Does gross sales include sales tax? Understand why sales tax is treated as a pass-through liability and never counted as business revenue.
Does gross sales include sales tax? Understand why sales tax is treated as a pass-through liability and never counted as business revenue.
Understanding how to calculate a company’s top-line performance often starts with the term gross sales. This figure is frequently confused with total cash receipts, especially when a business collects state and local taxes. Identifying the difference between a business’s actual revenue and the money it holds for the government is important for accurate financial reporting. Most businesses use standard accounting practices to define and report their revenue properly.
Gross sales generally represent the total amount of money a business generates from selling goods or services during a specific period. This figure reflects the main economic activity of the business. Usually, gross sales are calculated before subtracting amounts for customer returns, allowances, or discounts.
In general accounting practices, revenue is often recorded to show the money an entity is actually entitled to keep. Whether a business includes or excludes sales tax from its gross sales figure can depend on the specific reporting rules or accounting standards being used.
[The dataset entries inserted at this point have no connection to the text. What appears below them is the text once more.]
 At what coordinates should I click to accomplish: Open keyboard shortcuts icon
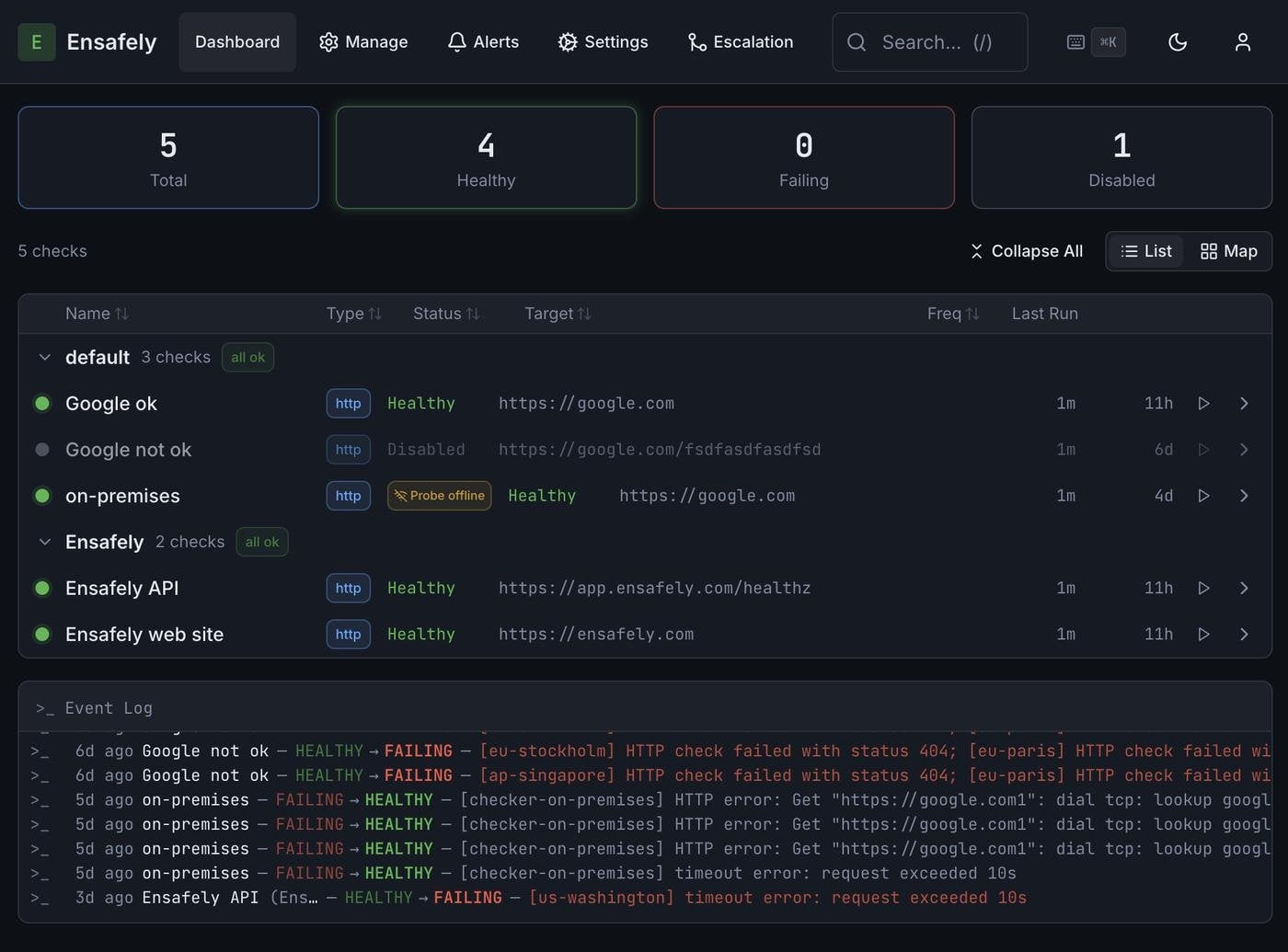1075,42
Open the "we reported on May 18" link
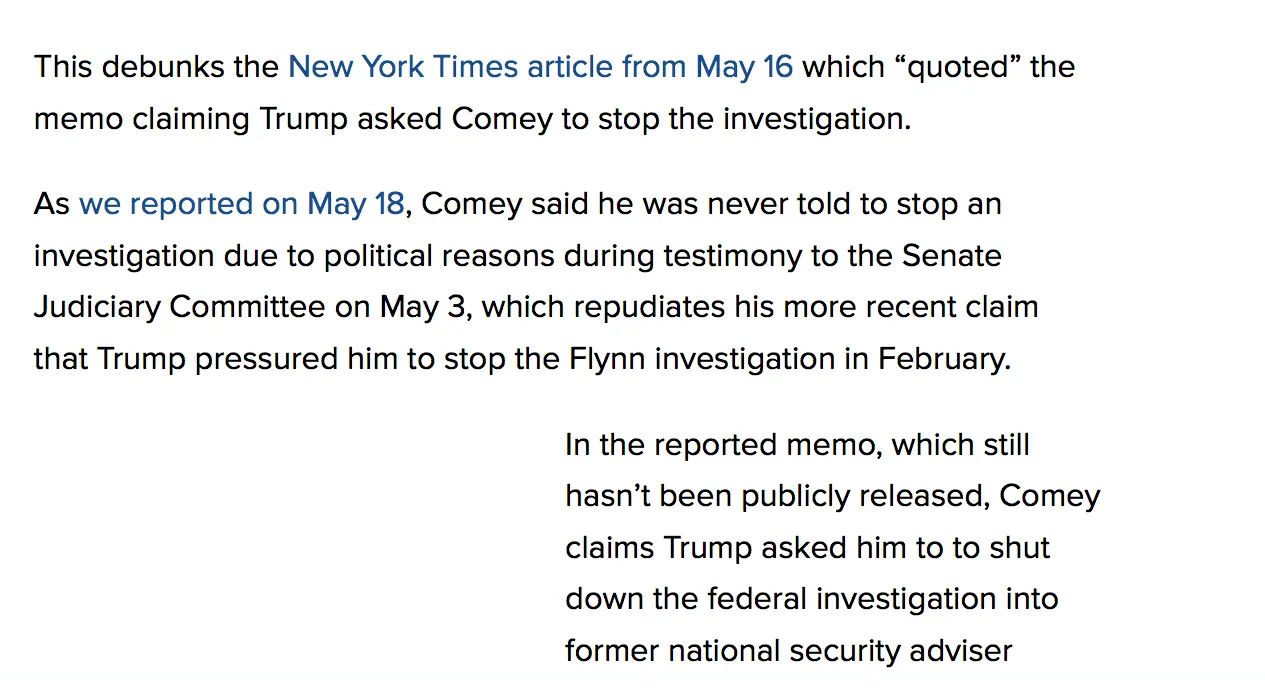 tap(241, 204)
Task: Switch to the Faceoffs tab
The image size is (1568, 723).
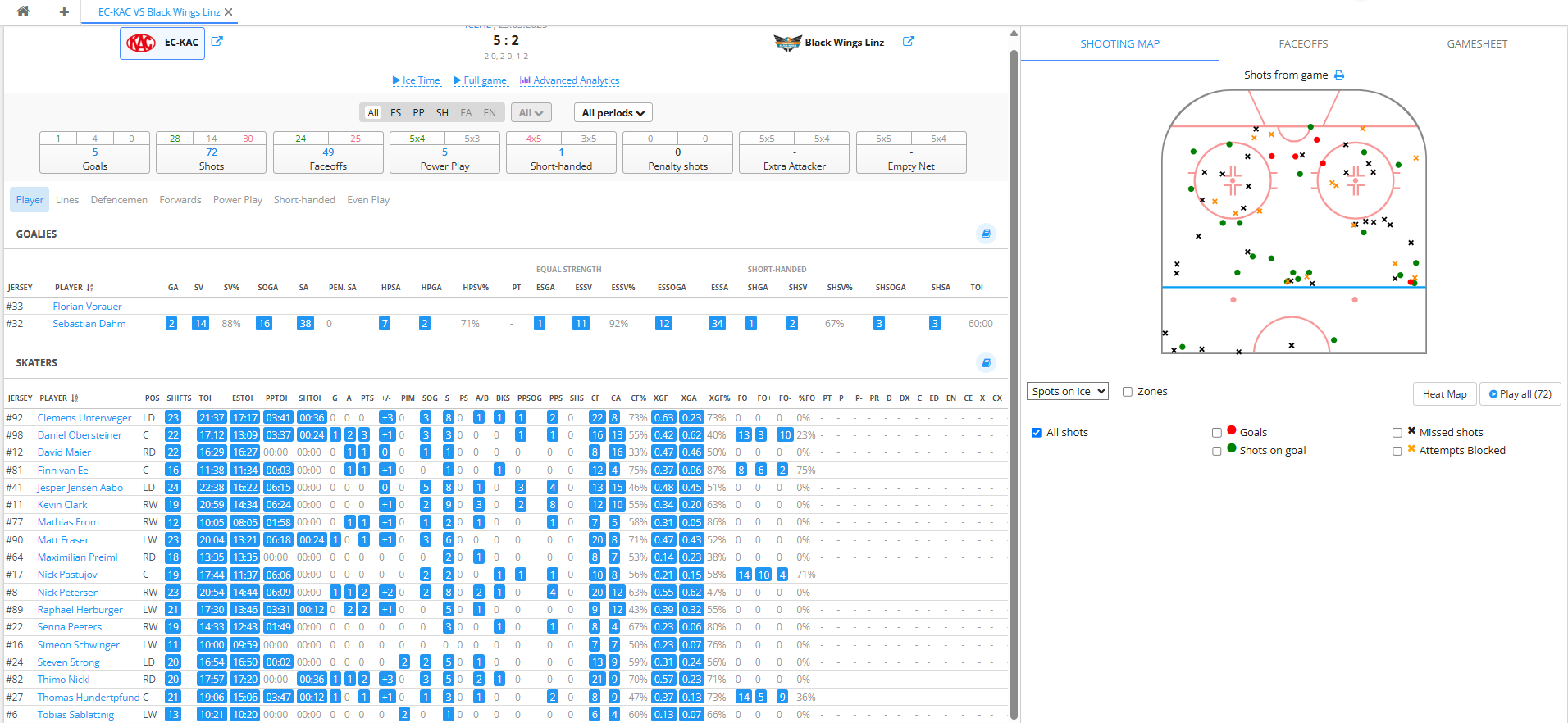Action: [x=1303, y=44]
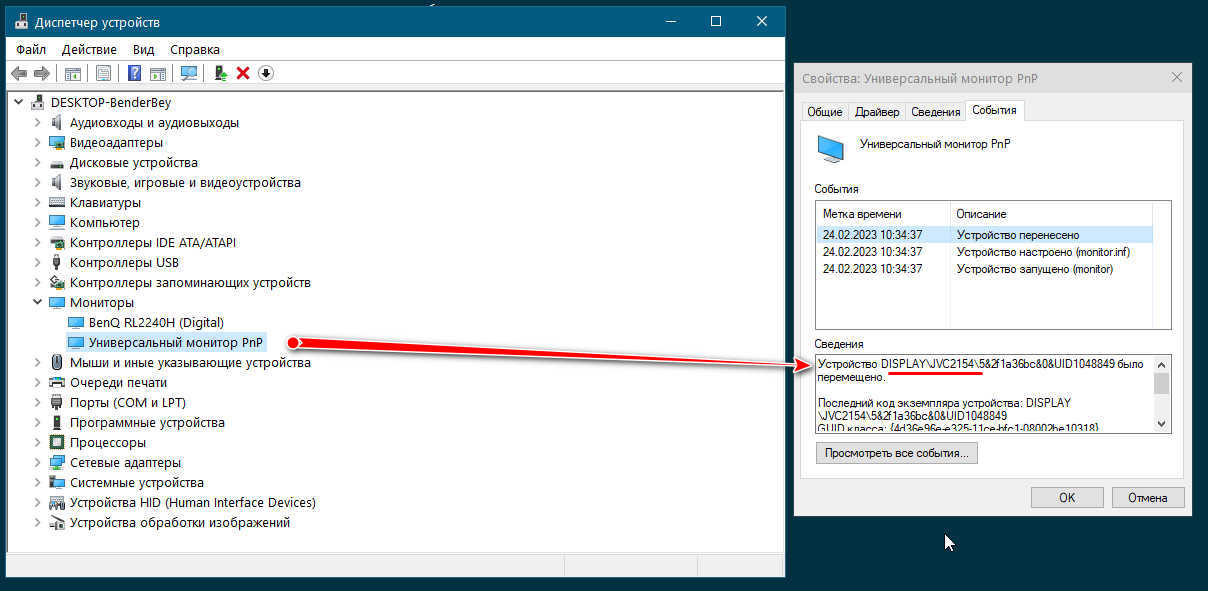This screenshot has width=1208, height=591.
Task: Click the Просмотреть все события button
Action: [897, 453]
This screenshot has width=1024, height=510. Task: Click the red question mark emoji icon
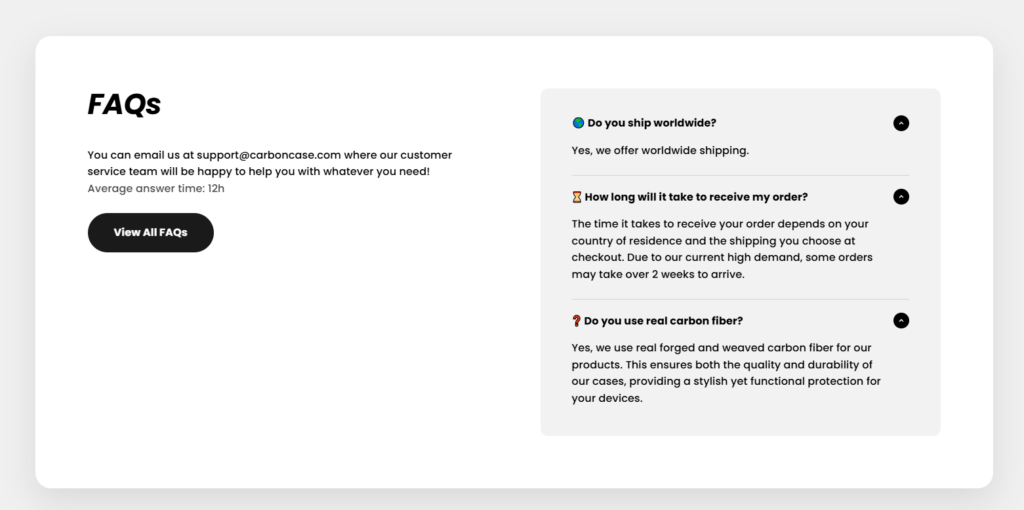coord(577,321)
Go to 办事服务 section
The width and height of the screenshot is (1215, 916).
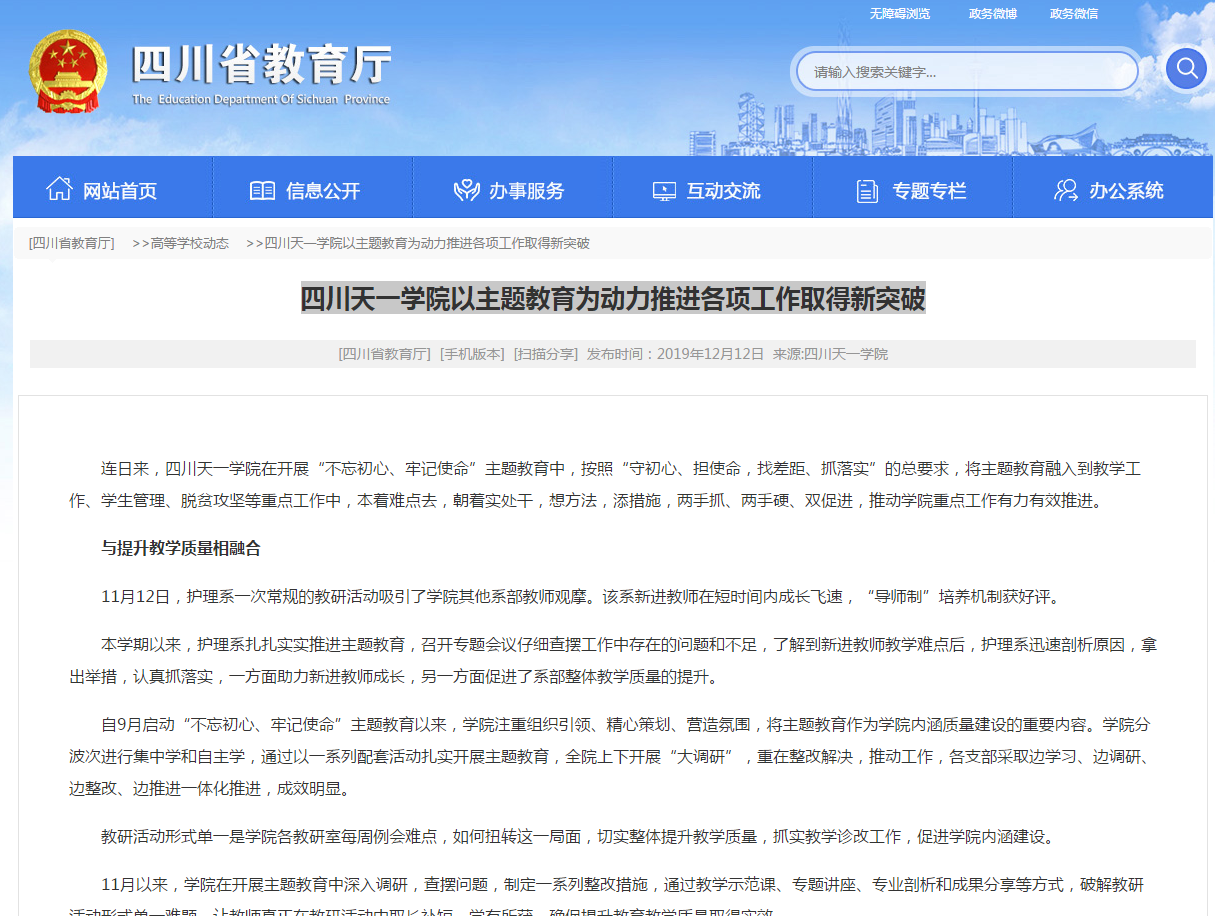pos(526,191)
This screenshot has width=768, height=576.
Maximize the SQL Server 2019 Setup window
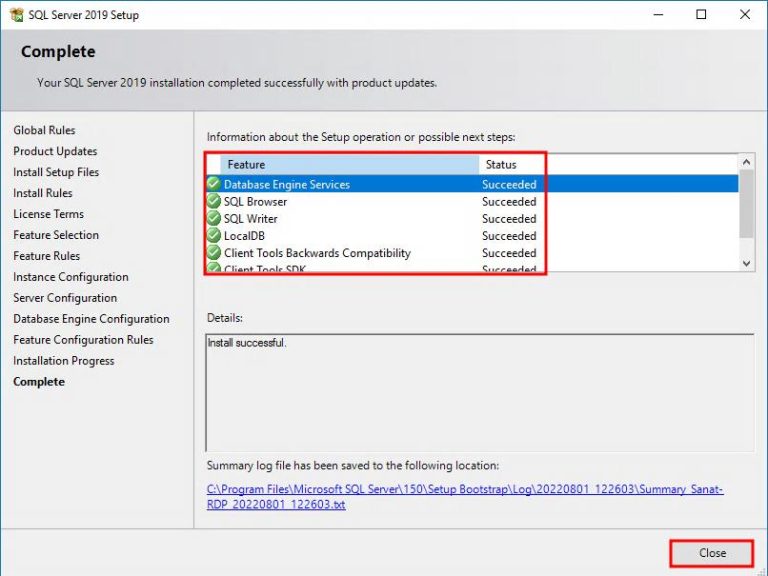coord(701,15)
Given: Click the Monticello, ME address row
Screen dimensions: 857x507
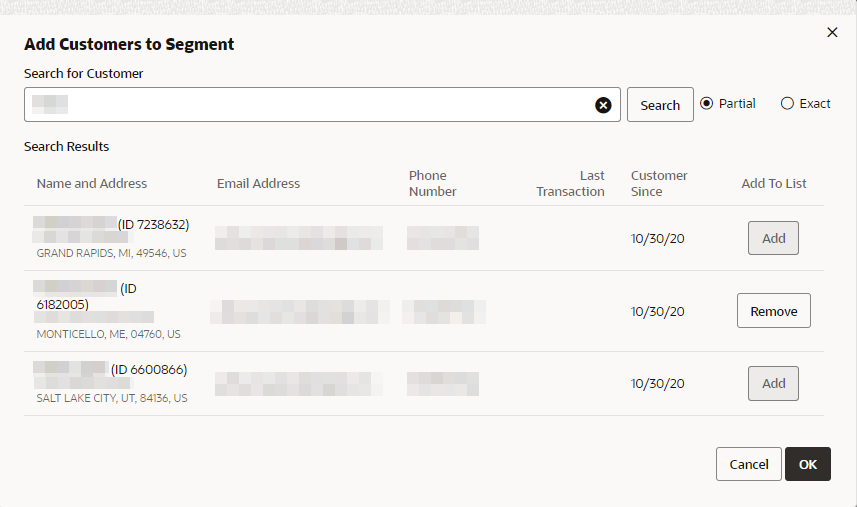Looking at the screenshot, I should 108,334.
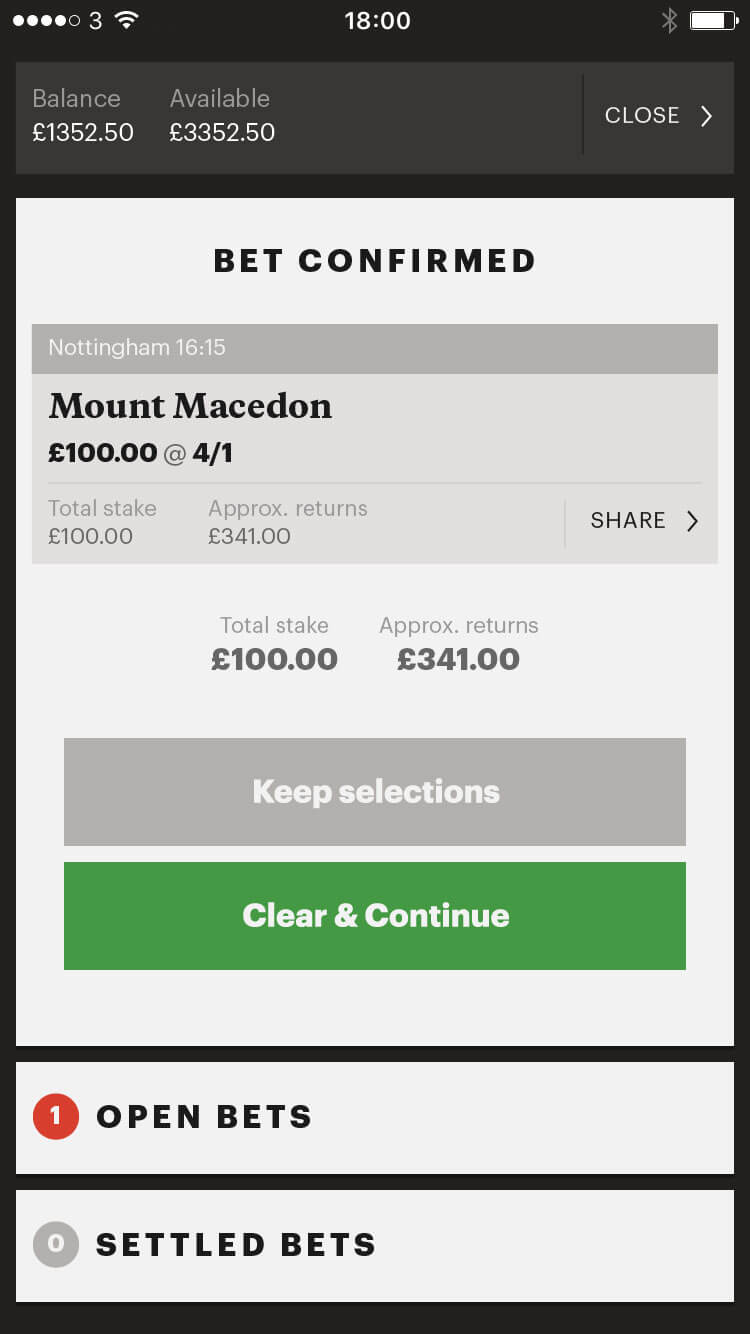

Clearly defining these figures helps a business understand its true earning capacity.
Sales tax is often viewed as a pass-through charge, but the legal rules vary by state. In some jurisdictions, the law requires businesses to act as collection agents for the government. For example, in New York, businesses must collect sales tax from customers and hold those funds in trust for the state.1NY State Senate. New York Tax Law § 1132
However, the legal responsibility for sales tax is not the same everywhere. In California, the sales tax is legally imposed directly on the retailer for the privilege of selling goods, rather than being a tax on the consumer.2California Department of Tax and Fee Administration. California Revenue and Taxation Code § 6051 Because of these differences, a business must check its local laws to determine if the tax is legally its own obligation or if it is simply holding money for the state.
If a business includes collected sales tax in its gross sales, it might overstate its true revenue and profit. Many businesses treat the tax they are required to send to the state as a liability from the moment it is collected. Whether gross sales include sales tax often depends on whether the business is reporting for its own internal records, for tax filings, or for external investors.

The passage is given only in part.